**DIRECTIONS FOR THIS TASK**.
Look below for the lines from the one with "Task: Select the Côte d'Azur region label" to the one with "You are a computer-use agent. Viewport: 1389px", and copy exactly those lines, both ends included.

**RECORDS FOR THE EXERCISE**.
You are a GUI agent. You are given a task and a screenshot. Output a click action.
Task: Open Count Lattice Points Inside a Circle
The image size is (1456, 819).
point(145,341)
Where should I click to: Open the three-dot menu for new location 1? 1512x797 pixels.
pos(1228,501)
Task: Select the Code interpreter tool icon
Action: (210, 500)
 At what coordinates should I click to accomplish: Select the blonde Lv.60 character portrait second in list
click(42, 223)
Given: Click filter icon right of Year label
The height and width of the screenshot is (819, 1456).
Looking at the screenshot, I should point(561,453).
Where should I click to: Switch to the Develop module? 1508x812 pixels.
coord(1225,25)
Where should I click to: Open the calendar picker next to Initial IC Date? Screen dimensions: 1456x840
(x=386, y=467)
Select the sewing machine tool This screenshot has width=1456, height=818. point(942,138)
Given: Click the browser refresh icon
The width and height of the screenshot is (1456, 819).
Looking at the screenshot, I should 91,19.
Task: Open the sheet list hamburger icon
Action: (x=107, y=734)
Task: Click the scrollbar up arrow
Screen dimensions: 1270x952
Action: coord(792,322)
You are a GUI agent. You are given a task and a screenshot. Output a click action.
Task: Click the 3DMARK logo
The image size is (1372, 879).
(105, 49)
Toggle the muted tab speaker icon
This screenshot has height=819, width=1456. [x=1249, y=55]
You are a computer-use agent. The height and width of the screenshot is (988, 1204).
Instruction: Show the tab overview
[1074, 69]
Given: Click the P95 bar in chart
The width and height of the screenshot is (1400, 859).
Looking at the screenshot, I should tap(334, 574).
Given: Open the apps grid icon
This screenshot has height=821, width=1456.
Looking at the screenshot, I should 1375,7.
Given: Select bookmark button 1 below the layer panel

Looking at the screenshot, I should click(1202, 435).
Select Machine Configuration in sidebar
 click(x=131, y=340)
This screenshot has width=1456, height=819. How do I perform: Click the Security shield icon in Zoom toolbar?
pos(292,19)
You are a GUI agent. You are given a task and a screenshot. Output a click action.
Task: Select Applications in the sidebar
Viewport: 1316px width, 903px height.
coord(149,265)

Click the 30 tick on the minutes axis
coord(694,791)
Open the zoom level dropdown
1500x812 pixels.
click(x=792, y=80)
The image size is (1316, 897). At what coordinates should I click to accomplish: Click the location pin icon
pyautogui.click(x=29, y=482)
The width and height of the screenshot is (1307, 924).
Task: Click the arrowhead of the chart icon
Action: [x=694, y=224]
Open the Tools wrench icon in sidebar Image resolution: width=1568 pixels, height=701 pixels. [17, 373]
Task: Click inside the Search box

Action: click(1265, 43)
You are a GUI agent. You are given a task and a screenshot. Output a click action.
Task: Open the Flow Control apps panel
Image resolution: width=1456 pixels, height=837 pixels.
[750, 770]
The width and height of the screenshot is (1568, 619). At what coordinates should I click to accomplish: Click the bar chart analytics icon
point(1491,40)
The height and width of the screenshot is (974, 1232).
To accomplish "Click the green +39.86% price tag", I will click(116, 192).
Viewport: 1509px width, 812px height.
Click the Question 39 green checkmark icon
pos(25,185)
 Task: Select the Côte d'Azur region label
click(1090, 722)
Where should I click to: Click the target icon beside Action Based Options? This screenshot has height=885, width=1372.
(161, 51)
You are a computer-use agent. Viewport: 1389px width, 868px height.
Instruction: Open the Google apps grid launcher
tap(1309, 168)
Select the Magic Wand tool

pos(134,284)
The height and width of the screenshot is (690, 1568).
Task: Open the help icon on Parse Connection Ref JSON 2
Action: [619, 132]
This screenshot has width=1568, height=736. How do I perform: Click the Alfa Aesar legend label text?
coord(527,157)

**YOUR SOLUTION**.
 Task: Select the Côte d'Azur region label
click(1090, 722)
Where should I click to: Click the target icon beside Action Based Options? This screenshot has height=885, width=1372.
(161, 51)
You are a computer-use agent. Viewport: 1389px width, 868px height.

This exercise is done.